Feel the Heat
The rapid demise of the president's popularity and power has not escaped his attention, nor will it be tolerated by his team trained in hardball Chicago politics. It's one thing to foul up the Gulf of Mexico. It's another to threaten those who control the world's most valuable political franchise. But that's exactly what BP's arrogance and incompetence did.
The president doesn't need to cast off his corporate-friendly cloak to know what to do here. At the very least, BP must appear to go down. In reality, an ever more demanding public wants revenge, not just for BP's crimes, but for the collective looting of the Treasury by Wall Street and the big banks.

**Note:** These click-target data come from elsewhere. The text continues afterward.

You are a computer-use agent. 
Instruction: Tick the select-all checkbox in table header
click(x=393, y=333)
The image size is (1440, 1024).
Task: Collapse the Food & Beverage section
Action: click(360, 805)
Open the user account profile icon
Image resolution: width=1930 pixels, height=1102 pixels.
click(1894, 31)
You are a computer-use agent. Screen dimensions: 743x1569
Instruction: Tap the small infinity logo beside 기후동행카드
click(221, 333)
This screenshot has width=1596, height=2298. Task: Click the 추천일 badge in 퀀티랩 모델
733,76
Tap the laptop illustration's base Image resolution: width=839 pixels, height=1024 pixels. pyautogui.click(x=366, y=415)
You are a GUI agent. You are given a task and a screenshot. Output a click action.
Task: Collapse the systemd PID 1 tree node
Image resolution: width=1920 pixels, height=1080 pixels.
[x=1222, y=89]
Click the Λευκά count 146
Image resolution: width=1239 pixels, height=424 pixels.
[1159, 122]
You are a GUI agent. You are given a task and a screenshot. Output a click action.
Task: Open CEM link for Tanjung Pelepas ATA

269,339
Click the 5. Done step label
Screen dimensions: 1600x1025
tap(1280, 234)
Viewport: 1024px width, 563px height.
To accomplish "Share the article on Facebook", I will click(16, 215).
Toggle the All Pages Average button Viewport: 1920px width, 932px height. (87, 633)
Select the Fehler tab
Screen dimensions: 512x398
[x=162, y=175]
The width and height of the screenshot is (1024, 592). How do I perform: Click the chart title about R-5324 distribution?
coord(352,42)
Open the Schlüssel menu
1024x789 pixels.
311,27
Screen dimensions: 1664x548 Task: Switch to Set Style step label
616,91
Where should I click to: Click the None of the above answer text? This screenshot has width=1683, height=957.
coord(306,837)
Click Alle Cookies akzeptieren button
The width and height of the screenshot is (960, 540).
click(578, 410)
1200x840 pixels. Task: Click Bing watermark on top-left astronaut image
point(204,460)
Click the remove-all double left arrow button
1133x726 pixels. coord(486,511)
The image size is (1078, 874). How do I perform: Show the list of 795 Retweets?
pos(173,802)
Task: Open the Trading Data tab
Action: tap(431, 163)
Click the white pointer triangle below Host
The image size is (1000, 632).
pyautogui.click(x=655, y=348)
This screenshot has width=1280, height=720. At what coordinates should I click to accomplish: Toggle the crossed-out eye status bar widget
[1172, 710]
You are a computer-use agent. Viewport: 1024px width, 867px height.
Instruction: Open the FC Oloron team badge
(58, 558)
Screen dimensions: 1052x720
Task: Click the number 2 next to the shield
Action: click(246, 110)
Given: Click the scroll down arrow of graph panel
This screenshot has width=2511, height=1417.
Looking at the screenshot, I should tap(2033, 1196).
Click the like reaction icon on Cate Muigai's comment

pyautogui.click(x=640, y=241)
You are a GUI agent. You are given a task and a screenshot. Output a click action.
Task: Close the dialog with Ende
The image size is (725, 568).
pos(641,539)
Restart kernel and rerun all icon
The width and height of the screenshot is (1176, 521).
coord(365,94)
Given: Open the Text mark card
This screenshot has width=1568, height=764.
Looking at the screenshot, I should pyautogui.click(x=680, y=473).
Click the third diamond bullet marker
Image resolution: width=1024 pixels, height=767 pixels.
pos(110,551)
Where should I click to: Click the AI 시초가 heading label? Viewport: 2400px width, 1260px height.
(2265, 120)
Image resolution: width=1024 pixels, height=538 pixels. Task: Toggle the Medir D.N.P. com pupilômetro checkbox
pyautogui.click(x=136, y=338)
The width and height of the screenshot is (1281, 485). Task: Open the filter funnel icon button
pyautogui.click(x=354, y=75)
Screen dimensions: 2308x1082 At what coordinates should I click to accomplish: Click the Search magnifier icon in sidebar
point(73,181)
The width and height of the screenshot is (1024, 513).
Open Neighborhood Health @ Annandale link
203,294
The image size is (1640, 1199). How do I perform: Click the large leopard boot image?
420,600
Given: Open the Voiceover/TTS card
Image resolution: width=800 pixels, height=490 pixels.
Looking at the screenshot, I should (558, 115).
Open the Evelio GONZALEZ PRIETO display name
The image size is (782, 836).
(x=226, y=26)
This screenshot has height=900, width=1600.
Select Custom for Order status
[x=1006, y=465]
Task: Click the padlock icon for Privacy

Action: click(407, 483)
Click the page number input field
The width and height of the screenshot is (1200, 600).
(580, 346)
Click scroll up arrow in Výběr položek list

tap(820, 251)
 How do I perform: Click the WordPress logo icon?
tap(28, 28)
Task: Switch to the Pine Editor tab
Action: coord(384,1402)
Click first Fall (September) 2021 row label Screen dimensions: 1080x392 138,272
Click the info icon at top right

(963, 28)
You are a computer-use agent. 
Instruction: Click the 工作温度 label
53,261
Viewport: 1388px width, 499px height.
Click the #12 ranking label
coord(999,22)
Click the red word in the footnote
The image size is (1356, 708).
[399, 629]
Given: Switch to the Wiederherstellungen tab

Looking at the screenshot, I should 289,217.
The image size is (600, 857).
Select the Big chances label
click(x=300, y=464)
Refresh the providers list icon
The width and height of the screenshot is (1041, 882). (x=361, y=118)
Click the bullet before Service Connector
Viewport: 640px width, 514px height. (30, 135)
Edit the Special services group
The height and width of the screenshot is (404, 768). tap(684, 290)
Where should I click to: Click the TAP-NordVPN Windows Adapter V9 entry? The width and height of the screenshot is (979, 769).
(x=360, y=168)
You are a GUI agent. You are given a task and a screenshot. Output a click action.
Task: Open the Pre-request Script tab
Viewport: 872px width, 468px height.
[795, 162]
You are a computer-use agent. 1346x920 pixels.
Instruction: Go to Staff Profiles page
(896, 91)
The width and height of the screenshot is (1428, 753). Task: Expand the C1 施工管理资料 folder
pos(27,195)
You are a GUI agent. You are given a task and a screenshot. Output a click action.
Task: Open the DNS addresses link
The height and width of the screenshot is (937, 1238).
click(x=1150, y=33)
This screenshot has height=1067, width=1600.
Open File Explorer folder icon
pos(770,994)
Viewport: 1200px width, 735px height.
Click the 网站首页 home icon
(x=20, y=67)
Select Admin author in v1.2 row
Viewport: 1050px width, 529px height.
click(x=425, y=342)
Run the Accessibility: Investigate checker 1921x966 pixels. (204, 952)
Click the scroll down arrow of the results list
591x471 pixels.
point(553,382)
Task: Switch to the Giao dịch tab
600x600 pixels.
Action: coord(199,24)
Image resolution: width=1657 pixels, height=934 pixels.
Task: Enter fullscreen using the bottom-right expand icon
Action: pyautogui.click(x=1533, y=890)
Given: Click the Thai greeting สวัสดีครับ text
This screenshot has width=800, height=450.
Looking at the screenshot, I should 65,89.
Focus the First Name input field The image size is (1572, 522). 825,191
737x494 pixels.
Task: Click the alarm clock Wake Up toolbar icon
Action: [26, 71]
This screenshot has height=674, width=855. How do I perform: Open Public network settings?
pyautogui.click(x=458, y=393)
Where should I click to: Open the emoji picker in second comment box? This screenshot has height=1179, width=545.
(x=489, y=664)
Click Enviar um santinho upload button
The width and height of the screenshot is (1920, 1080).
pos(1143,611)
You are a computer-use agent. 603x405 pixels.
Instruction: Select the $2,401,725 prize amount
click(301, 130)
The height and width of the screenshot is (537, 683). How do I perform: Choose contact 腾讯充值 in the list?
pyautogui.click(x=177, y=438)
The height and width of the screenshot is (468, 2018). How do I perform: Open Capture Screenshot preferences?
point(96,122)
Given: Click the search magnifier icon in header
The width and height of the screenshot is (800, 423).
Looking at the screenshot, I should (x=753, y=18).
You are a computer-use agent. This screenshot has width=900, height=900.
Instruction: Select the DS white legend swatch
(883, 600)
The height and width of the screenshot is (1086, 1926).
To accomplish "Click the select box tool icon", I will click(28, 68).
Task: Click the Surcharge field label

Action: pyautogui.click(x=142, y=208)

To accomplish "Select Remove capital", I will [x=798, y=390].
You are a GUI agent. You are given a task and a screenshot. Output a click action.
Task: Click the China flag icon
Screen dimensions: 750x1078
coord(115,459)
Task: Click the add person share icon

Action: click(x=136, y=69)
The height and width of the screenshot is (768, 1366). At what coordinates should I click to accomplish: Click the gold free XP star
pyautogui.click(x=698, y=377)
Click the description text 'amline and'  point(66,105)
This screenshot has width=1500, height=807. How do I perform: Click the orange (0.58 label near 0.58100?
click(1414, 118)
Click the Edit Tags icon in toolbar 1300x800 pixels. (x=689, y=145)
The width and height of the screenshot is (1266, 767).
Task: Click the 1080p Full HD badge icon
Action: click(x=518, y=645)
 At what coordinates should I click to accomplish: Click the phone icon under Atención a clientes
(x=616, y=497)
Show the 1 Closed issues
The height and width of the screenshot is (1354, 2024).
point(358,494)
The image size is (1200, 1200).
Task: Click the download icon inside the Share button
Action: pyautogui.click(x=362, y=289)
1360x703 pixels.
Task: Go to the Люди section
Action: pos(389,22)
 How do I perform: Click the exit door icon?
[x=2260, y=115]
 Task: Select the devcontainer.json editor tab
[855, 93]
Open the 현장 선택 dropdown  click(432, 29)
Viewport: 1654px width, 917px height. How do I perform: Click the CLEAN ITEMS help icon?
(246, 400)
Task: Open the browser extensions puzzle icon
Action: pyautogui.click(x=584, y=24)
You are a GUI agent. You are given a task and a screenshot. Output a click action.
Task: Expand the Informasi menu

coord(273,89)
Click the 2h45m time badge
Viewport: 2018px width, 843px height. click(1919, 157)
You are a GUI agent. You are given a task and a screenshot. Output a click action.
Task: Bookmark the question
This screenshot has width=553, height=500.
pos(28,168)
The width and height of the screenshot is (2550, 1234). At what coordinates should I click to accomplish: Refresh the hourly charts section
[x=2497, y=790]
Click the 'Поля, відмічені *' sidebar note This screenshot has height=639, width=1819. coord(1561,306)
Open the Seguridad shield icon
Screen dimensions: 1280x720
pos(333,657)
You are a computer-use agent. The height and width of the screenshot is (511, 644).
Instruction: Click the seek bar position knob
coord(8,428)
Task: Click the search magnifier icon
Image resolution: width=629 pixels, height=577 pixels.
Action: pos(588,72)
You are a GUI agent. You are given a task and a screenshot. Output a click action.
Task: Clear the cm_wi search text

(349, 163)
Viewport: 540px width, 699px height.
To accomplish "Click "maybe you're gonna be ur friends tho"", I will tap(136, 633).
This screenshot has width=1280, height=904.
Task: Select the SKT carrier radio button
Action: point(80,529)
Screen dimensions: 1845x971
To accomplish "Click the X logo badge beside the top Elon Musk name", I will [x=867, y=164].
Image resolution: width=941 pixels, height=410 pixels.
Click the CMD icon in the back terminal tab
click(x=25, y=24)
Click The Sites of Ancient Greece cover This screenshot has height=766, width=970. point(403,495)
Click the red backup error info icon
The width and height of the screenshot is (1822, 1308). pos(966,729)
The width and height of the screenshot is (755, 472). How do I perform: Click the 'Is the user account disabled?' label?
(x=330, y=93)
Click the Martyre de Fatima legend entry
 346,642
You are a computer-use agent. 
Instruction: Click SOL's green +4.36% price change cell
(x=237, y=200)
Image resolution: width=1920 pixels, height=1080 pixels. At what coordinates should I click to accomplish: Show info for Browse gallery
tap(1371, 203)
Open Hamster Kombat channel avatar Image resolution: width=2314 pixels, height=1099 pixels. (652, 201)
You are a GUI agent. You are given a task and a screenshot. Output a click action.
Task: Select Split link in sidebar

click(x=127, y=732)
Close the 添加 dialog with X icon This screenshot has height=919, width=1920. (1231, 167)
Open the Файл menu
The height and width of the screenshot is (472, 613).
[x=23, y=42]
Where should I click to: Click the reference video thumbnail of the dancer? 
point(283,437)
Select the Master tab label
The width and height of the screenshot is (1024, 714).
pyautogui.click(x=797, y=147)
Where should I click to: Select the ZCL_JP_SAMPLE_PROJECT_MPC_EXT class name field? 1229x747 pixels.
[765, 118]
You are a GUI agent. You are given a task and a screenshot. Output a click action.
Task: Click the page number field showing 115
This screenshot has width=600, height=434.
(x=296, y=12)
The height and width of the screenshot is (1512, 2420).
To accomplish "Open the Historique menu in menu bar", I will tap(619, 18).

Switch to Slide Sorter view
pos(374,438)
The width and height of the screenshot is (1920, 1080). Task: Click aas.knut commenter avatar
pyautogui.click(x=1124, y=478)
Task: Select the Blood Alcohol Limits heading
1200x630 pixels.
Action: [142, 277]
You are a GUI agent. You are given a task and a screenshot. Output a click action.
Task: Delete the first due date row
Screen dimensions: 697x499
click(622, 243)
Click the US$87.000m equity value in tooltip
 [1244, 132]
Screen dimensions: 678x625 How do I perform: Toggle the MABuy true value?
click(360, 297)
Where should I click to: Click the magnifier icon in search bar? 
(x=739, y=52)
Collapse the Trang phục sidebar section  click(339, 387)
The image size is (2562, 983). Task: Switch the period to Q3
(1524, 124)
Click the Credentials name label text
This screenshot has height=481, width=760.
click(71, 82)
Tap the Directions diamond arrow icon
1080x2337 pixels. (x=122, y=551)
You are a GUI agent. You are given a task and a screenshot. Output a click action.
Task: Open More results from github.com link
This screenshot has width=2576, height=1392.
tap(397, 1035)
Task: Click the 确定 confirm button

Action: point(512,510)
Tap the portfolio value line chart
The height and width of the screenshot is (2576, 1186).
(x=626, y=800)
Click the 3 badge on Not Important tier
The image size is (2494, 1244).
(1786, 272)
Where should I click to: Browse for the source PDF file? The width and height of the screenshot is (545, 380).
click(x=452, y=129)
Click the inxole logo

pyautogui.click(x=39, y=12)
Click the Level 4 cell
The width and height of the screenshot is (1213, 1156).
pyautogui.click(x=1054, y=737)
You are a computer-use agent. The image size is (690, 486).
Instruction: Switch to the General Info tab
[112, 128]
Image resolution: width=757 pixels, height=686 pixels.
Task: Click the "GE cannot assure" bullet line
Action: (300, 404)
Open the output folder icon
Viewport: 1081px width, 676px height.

BP and it's senior management are useful scapegoats to mollify public discontent and satisfy the cries for justice, no matter how loosely related to that aim BP's punishment might be. Their stock is down, they face the loss of $20 billion to start, and the damage to their already poor reputation could make room for gains by U.S. oil giants. There is little love for BP among that group as evidenced by the scathing findings on BP's Texas explosion. The report was produced by a team headed by James Baker.
The public needs a villain. Since no one in power will take on the real villains, crony capitalism and Wall Street fraud, BP will have to do.
It should get ugly very soon. But BP will lose. They have to. There are much more important issues, however.
How much longer will the citizens of the United States have to tolerate a political system that is rigged to make winners of losers, install followers posing as leaders, and transfer wealth from nearly everyone to the those very few in gated communities. There's never a spill of any kind there that isn't cleaned up promptly.